Abstract

Diplomacy is concomitant with humanity's highest hopes and deepest frustrations. Complex global problems demand—but might not receive—deep understanding, skilled advocacy, and sustained negotiation and innovation. Diplomatic method, this article argues, emerges by combining advocacy and reflexivity, and in modernity as dialectic between statecraft and humanism. Statecraft is currently dominant, but humanist aspirations remain pertinent, if often repressed. By examining the issue of diplomatic knowledge in functional and historical contexts—and crucially by looking at it beyond information and intelligence gathering—the article examines how humanism becomes a usable praxis in diplomacy. Specifically, how humanist praxis aspires to provoke thinking and encourage the production of knowledge that can bring about changes in diplomatic perspective and policy.
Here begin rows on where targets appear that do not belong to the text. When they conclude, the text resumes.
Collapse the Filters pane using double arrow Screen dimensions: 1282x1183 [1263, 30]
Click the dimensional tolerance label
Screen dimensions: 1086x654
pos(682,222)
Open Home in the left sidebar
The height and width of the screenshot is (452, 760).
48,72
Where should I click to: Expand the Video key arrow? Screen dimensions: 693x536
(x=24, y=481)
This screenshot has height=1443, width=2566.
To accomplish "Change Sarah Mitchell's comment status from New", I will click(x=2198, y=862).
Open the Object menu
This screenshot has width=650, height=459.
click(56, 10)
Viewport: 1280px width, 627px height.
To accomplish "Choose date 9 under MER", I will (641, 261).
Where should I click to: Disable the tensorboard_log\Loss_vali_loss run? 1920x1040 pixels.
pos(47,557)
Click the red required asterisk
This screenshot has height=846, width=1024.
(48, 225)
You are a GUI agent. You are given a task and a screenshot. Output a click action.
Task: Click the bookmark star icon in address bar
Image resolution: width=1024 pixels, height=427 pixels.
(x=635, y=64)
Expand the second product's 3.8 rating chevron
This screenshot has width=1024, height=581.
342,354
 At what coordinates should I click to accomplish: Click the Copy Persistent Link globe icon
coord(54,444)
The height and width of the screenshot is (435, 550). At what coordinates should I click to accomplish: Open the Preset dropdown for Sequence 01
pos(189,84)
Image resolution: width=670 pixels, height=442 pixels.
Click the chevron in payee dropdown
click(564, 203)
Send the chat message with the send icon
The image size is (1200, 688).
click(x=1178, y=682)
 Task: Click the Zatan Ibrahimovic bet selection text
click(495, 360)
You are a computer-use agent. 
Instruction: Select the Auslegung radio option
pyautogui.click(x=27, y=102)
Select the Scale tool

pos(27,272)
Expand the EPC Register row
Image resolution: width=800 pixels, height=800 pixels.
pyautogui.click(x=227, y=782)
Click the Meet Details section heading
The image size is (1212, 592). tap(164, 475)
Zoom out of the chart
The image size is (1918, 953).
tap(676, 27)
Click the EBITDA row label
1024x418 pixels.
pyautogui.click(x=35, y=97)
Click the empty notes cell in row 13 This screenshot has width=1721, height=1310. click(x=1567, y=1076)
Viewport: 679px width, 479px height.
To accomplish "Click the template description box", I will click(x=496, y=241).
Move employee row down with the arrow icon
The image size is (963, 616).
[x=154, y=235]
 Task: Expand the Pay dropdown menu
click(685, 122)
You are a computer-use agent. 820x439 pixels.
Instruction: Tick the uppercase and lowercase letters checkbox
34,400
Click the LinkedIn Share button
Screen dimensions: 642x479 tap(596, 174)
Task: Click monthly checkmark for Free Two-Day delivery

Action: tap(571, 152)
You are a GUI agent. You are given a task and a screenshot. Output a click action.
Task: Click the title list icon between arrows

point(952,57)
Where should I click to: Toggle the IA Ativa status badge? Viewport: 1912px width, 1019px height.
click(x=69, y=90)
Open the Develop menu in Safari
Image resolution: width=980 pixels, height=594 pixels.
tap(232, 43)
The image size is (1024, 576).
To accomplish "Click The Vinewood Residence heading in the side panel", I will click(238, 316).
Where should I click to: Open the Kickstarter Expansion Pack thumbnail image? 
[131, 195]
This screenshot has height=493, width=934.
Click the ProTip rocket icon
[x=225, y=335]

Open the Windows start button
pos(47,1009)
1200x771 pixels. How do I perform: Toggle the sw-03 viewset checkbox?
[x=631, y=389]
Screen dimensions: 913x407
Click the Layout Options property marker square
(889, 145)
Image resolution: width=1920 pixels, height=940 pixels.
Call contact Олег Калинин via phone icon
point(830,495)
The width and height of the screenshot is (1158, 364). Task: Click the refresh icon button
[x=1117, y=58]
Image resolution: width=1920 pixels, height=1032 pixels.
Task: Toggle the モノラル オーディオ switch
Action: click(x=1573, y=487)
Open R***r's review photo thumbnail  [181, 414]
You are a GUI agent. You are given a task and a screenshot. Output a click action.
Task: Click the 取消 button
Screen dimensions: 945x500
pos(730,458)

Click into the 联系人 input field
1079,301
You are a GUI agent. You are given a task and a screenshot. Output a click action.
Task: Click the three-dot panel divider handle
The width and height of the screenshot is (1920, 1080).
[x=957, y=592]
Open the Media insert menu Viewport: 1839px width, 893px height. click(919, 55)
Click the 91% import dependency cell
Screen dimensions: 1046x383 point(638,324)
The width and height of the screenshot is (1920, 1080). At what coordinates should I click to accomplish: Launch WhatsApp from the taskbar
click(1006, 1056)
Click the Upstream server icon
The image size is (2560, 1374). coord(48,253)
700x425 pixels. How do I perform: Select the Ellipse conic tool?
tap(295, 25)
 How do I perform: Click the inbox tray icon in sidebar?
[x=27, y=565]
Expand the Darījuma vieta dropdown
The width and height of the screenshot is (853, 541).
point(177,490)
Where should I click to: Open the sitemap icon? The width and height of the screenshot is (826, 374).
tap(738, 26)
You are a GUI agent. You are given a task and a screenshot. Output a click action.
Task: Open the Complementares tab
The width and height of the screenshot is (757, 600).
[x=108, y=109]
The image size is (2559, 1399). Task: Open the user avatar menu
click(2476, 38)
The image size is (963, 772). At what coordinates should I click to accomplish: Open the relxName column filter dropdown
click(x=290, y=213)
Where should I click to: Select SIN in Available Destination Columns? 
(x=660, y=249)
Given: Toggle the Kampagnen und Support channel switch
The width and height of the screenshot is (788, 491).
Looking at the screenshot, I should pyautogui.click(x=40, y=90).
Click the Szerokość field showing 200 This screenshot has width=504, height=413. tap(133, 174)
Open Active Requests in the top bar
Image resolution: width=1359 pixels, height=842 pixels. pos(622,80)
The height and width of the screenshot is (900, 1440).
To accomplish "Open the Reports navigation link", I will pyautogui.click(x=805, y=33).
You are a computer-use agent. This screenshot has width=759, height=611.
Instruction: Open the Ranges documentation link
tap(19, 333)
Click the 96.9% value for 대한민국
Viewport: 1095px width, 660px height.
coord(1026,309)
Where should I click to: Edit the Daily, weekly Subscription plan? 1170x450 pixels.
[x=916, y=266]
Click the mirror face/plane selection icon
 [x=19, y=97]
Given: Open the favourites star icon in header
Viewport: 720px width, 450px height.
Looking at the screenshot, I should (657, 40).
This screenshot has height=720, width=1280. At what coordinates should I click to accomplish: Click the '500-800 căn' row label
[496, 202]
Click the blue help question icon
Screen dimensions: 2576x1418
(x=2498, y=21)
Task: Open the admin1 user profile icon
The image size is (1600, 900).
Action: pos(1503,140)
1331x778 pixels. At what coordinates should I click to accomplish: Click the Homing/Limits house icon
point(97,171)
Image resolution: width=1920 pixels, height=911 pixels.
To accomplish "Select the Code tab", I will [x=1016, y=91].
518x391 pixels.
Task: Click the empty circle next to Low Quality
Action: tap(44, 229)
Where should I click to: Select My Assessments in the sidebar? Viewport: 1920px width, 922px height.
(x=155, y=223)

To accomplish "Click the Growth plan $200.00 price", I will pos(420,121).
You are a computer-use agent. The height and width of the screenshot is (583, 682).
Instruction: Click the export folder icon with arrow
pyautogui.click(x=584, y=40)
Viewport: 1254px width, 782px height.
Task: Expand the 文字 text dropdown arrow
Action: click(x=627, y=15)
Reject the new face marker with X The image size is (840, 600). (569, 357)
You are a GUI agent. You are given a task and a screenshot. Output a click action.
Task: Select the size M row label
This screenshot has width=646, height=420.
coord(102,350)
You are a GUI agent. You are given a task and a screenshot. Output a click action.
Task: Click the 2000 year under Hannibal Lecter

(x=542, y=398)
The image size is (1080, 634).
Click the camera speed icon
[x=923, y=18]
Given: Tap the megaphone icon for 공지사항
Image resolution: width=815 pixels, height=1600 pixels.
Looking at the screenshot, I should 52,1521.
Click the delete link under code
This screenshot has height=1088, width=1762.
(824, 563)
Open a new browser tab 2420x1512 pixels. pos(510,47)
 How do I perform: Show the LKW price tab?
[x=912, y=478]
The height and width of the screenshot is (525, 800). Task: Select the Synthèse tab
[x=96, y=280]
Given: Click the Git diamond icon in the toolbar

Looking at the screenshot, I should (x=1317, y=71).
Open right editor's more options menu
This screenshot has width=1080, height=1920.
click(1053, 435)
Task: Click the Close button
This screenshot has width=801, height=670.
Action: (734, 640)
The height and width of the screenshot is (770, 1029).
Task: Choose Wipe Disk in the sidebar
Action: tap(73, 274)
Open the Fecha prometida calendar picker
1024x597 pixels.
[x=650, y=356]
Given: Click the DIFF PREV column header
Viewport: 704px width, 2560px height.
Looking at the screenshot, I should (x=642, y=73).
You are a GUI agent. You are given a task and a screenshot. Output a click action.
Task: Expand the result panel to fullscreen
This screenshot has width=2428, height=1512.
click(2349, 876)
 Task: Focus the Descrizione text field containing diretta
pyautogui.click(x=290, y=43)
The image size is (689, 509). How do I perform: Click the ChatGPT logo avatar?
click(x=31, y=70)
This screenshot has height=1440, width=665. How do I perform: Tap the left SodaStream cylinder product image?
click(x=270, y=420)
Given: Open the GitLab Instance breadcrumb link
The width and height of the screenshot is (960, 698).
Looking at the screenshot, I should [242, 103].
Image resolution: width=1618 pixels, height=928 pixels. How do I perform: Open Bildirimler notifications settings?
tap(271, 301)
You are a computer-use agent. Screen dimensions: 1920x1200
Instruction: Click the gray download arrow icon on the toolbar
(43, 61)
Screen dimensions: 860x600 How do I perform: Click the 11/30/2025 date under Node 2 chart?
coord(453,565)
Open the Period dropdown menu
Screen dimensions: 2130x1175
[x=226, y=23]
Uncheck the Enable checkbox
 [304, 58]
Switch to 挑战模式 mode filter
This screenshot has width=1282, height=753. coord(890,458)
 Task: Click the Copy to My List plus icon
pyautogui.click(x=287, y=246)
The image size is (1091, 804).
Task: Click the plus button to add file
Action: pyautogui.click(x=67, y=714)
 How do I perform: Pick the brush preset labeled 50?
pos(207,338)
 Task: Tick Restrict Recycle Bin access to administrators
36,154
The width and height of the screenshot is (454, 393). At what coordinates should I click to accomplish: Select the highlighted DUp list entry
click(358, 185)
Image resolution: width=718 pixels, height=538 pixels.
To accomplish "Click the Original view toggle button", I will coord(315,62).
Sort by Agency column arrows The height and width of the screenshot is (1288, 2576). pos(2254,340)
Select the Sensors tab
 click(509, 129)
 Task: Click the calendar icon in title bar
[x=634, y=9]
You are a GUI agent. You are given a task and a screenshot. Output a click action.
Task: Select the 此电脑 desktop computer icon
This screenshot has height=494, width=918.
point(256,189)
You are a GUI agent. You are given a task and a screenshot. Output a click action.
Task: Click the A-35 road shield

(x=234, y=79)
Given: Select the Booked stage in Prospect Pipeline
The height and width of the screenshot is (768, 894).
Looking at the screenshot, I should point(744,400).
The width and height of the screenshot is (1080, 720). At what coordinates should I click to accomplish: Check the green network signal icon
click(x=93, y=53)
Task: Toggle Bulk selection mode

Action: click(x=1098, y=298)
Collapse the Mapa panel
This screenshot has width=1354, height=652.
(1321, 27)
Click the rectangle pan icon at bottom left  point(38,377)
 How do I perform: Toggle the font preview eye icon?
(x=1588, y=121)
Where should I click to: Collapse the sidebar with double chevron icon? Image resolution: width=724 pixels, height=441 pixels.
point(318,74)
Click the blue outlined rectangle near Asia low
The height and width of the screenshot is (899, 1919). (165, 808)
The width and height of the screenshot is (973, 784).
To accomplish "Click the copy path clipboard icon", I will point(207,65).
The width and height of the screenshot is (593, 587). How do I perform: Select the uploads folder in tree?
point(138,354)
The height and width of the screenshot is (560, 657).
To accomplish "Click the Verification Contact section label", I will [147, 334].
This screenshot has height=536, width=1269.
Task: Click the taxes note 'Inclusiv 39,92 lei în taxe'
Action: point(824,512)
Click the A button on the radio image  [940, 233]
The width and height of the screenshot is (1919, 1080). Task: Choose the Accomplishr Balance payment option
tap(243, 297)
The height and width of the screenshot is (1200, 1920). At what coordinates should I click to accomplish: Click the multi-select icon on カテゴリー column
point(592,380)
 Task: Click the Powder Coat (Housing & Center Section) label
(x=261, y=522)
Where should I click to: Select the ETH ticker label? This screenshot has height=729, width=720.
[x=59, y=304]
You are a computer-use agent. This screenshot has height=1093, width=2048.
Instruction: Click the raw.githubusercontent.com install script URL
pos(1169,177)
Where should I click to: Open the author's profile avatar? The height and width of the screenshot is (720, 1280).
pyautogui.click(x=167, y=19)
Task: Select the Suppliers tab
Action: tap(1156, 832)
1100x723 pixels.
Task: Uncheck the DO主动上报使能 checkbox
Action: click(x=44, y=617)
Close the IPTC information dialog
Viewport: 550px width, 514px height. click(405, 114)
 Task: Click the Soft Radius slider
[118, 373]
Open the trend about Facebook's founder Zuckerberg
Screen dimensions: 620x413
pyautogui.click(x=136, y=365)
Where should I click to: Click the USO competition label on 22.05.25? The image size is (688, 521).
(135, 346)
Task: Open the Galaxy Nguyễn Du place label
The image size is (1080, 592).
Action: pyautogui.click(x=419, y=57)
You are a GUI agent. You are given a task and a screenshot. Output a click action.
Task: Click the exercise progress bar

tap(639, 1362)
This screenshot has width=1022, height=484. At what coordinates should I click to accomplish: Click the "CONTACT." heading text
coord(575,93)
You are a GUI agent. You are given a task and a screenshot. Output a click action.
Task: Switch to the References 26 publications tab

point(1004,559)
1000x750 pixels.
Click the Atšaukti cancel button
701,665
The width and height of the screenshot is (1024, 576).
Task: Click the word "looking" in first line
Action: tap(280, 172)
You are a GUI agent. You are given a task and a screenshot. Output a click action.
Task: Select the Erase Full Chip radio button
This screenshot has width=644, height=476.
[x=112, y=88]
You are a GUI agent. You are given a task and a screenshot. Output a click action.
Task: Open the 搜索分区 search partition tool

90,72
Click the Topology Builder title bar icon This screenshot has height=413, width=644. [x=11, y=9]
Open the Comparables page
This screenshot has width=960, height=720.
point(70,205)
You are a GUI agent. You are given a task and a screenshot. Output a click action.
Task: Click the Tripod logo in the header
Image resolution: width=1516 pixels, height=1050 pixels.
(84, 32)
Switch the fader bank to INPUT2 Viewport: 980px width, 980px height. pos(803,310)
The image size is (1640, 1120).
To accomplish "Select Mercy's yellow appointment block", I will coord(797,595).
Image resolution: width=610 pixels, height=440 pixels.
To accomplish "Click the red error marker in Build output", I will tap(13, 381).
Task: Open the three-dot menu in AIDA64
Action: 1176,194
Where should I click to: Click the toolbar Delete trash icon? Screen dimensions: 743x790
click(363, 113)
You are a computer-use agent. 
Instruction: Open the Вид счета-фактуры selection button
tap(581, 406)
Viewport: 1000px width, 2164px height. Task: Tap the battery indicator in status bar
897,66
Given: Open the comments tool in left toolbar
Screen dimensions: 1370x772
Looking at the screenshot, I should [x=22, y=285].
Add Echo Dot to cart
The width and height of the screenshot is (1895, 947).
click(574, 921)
Practitioners can thus connect to diplomacy not merely as passive servants of policy but as active humans pursuing more than restricted technical goals. This enhances not simply a top-down, policy implementation practice, but a bottom-up diplomacy from different places, utilizing the increasingly globalized “new common knowledge” to share insights, define action, and support diverse initiatives. The humanist legacy, in short, highlights diplomacy as a knowledge practice, pursuing a range of national, cross-national, and postnational goals, negotiating interests but also social meaning and identity, something that encourages its revisiting as a mode of living.